Зимой 93-94 года мне наконец дали штатовскую визу, видимо, решили, что я укоренилась в Голландии
достаточно. Я поехала в Штаты в марте или апреле 94 года. Почему-то меня долго мурыжили на границе, возможно, из-за трех отказов в паспорте, но это вышло за все пределы разумного - шарили у меня в карманах, достали оттуда ключи, спрашивали, что это за ключи, и т п. Отпустили, когда я была уже в некотором неадеквате от всего этого, и М, который меня ждал, тоже.
Они с моим одноклассником В.С. снимали напополам квартиру в Сомервилле, достаточно далеко от метро, и дорога шла через какие-то заводские (?) трущобы. Сама квартира была даже неплоха, но место очень, на мой взгляд, депрессивно - район из маленьких домов, но почти без зелени, сплошной асфальт и парковки, населенный преимущественно почему-то португальскими эмигрантами или скорее даже эмигрантками преклонных годов.
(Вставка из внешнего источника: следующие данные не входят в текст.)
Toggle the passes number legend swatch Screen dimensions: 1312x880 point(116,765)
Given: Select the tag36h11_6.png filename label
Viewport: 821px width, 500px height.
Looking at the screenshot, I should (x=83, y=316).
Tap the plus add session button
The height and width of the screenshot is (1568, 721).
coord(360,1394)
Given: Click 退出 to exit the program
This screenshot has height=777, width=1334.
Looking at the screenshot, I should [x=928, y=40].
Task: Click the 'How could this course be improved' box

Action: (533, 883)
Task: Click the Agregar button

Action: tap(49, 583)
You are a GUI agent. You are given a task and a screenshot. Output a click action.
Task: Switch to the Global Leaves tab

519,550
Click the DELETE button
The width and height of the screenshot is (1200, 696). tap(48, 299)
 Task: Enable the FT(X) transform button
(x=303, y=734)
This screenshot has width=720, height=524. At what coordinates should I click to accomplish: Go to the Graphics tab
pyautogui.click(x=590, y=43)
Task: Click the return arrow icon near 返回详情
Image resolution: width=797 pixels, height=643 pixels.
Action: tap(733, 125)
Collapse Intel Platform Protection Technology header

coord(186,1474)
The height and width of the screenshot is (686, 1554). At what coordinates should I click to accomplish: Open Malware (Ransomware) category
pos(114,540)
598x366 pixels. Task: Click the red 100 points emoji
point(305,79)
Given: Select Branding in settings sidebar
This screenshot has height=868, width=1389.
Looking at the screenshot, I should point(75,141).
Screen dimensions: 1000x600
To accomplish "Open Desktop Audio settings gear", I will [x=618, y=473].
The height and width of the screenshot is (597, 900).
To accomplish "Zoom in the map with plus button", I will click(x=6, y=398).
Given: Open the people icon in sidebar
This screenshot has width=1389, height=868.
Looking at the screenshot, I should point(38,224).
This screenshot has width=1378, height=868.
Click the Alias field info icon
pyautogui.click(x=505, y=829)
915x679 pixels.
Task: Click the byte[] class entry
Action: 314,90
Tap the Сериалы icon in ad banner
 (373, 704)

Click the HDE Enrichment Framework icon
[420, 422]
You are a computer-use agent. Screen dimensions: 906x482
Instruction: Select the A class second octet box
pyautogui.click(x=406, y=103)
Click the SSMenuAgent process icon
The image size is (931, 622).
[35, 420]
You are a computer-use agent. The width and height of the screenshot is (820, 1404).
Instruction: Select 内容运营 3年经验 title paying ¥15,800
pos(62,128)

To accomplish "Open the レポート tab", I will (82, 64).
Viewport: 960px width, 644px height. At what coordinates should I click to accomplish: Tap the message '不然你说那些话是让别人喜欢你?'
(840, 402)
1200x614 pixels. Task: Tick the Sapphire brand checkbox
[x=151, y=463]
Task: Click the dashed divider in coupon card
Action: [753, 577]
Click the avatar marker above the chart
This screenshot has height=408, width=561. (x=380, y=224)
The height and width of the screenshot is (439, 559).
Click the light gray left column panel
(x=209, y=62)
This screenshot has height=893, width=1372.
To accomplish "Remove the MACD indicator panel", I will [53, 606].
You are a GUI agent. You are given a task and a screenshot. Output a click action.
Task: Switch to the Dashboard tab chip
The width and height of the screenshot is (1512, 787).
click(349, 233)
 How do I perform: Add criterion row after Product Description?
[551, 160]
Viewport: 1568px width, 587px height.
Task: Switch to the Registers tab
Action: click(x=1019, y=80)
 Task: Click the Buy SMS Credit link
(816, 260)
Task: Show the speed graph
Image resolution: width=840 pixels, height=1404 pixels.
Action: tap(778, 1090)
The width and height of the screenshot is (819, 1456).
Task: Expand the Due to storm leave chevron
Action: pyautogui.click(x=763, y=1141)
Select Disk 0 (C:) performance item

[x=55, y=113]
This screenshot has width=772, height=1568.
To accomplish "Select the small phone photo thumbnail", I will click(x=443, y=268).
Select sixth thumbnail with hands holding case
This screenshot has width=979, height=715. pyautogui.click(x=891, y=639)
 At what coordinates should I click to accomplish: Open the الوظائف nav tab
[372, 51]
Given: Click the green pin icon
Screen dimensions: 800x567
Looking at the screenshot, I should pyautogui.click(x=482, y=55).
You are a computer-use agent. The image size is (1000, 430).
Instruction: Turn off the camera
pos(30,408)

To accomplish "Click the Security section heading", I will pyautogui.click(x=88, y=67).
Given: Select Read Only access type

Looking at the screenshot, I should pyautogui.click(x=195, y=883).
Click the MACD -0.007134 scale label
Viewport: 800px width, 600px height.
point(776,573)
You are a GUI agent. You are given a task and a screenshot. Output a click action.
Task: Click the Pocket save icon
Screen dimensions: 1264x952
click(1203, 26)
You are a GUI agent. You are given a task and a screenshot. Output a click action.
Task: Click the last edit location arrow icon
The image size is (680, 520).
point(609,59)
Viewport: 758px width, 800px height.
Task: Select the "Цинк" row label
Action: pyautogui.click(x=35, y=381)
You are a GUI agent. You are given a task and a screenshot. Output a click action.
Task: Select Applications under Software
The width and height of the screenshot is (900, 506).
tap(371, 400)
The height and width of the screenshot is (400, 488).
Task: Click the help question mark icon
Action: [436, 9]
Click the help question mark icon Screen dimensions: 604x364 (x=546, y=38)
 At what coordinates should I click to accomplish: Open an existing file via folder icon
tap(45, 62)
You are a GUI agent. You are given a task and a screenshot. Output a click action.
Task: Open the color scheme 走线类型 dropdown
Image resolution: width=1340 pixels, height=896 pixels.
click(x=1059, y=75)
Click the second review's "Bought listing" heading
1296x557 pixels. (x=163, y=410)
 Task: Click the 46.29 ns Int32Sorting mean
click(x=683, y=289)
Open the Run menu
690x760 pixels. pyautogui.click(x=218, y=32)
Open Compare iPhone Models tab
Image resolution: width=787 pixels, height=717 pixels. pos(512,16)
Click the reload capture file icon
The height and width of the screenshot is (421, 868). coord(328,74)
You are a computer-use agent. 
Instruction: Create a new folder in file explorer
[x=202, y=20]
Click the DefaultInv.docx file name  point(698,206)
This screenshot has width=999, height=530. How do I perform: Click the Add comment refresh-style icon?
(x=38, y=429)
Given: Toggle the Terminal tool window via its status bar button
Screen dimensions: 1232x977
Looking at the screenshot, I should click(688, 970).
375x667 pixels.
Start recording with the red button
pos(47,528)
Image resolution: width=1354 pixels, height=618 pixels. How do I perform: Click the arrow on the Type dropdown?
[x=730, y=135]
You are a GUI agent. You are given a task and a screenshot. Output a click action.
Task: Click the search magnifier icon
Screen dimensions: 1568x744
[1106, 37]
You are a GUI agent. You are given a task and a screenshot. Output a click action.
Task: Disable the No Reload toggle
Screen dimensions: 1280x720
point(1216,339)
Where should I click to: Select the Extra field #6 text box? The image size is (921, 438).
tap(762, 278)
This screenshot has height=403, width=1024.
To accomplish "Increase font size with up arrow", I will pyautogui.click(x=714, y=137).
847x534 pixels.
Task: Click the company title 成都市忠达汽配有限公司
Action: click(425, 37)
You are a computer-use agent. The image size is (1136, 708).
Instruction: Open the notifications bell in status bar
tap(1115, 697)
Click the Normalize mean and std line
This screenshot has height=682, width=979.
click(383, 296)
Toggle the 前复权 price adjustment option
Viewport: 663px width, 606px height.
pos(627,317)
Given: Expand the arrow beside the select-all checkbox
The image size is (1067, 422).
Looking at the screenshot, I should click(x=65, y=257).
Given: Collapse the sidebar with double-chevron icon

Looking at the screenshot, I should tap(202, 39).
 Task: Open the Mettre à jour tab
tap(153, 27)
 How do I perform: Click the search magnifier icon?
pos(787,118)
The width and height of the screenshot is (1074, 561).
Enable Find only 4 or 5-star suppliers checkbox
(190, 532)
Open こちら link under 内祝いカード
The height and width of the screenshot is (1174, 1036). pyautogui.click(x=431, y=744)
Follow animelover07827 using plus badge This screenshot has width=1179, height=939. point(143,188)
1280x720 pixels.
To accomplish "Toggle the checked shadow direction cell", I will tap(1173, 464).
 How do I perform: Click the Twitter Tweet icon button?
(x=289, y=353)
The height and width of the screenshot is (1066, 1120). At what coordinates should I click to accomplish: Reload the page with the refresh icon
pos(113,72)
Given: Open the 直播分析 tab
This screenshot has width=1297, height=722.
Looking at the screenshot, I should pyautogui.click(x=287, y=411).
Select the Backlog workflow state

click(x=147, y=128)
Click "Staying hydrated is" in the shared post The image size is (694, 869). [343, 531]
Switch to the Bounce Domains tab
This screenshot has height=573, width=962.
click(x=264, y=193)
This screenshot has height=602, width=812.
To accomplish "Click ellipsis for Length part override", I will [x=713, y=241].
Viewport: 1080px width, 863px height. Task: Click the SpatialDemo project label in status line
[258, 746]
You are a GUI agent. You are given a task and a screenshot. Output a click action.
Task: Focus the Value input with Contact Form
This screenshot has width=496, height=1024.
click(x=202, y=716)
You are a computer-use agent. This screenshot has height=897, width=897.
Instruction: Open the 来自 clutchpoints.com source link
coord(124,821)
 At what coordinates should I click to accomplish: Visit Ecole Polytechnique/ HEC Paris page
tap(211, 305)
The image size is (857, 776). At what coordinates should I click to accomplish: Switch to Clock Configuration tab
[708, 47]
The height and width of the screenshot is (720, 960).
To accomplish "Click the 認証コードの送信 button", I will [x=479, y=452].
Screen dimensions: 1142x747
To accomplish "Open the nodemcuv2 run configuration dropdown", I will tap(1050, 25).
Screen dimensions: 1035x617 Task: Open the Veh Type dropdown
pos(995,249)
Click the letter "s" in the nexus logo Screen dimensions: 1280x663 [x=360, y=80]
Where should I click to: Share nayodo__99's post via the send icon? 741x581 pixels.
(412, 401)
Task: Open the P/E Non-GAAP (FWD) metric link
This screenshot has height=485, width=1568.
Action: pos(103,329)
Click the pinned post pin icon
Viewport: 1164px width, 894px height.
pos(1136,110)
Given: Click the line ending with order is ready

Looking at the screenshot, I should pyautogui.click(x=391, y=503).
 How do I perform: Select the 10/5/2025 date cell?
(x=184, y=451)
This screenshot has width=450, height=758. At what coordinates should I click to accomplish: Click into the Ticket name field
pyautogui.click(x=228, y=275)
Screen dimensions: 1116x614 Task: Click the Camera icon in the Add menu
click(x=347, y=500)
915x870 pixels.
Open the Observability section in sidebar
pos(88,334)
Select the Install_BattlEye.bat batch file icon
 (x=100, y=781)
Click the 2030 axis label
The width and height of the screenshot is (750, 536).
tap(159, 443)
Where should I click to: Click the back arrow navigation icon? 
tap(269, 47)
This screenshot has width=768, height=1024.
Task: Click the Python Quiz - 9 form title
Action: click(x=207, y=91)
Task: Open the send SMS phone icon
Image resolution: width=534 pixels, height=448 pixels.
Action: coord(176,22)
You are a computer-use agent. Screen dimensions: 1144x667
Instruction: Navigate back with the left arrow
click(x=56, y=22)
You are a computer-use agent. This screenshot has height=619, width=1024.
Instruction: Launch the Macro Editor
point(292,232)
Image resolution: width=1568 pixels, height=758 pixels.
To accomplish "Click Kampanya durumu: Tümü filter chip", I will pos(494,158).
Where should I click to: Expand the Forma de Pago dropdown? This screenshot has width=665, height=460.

Перед домами часто можно было увидеть небольшие статуи девы Марии или Иисуса Христа, такие садовые скульптуры, только без самих садов. М и В.С., мне кажется, португальские тетушки подозревали в нетрадиционной ориентации. В своих мечтах об Америке я, естественно, представляла себе некий футуристический рай и была сильно Сомервиллем разочарована. Центр Бостона мне понравился, но почти никто из знакомых там не жил, видимо, это было дорого.
Все равно я, конечно, была очень рада приезду, еще и потому, что кроме М, в большом Бостоне
жили мои любимые друзья, которых я очень давно не видела - М.В. с Ю.Ф., Д.К..
Помню, что у последнего окно было чем-то загорожено, я спросила, а как же вид, на что Д.К. ответил "То, что за окном, ты видеть не захочешь".
В тот мой приезд мы поехали в Нью-Йорк и по дороге остановились в Провиденсе, где жил Л.О. с женой (есть небольшой шанс, что она это читает). Города мы тогда особенно не видели, основное мое впечатление было, что в Провиденсе, как полагается в американском городе, есть "даунтаун" с небоскребами, но состоит примерно из трех штук. А видеть я хотела, естественно, своих друзей, у которых мы переночевали и с утра пошли садиться на автобус до Нью-Йорка. На остановке к нам подошел солидный белобородый старец и спросил: "Русский?" Мы ответили, да, русский. Он продолжил: "Русский русский? Русский украинский? Русский белорусский? Русский русский, сказали мы. Тогда он пристально посмотрел на М и спросил: "Minority?"
В ожидании автобуса мы разговорились, дед оказался коммунистом, пытавшимся эмигрировать в Советский Союз, "писал Горбачеву, но ответа так и не получил", а также поэтом - выдал нам кустарно изданный сборник своих стихов, не знаю, есть он у нас где-то еще или затерялся при переездах. Стихи были политические, чуть-чуть помню "Разговор поэта с капиталистом", а так, конечно, за тридцать лет вылетело из памяти.
В Нью-Йорке мы ночевали у А.К., который был в аспирантуре в Коламбии и жил тоже где-то у Коламбии, от Гарлема еще довольно далеко, но уже где-то на подступах. Гарлем тогда считался страшно опасным, типа белому лучше вообще не заходить. И действительно, уже по дороге к А.К., недалеко от его дома, мы наблюдали какое-то жуткое мексиканское побоище, хорошо, что без выстрелов.
С тех пор все это сильно джентрифицировалось; впрочем, в Гарлем я так и не заходила, а только проезжала его на электричке, но по крайней мере из электрички полтора года назад он выглядел вполне веселенько. Да и вообще я стала чувствовать себя в Штатах лучше, приезжая на конференции уже в 10е годы (мы еще жили в Принстоне в 2009-10 учебном году, но Принстон все-таки не показатель, слишком санаторного типа было наше заведение - IAS, да в общем-то и сам город). А тогда уезжала из Штатов с мыслью, как мне повезло попасть в Европу. Случайно ведь получилось.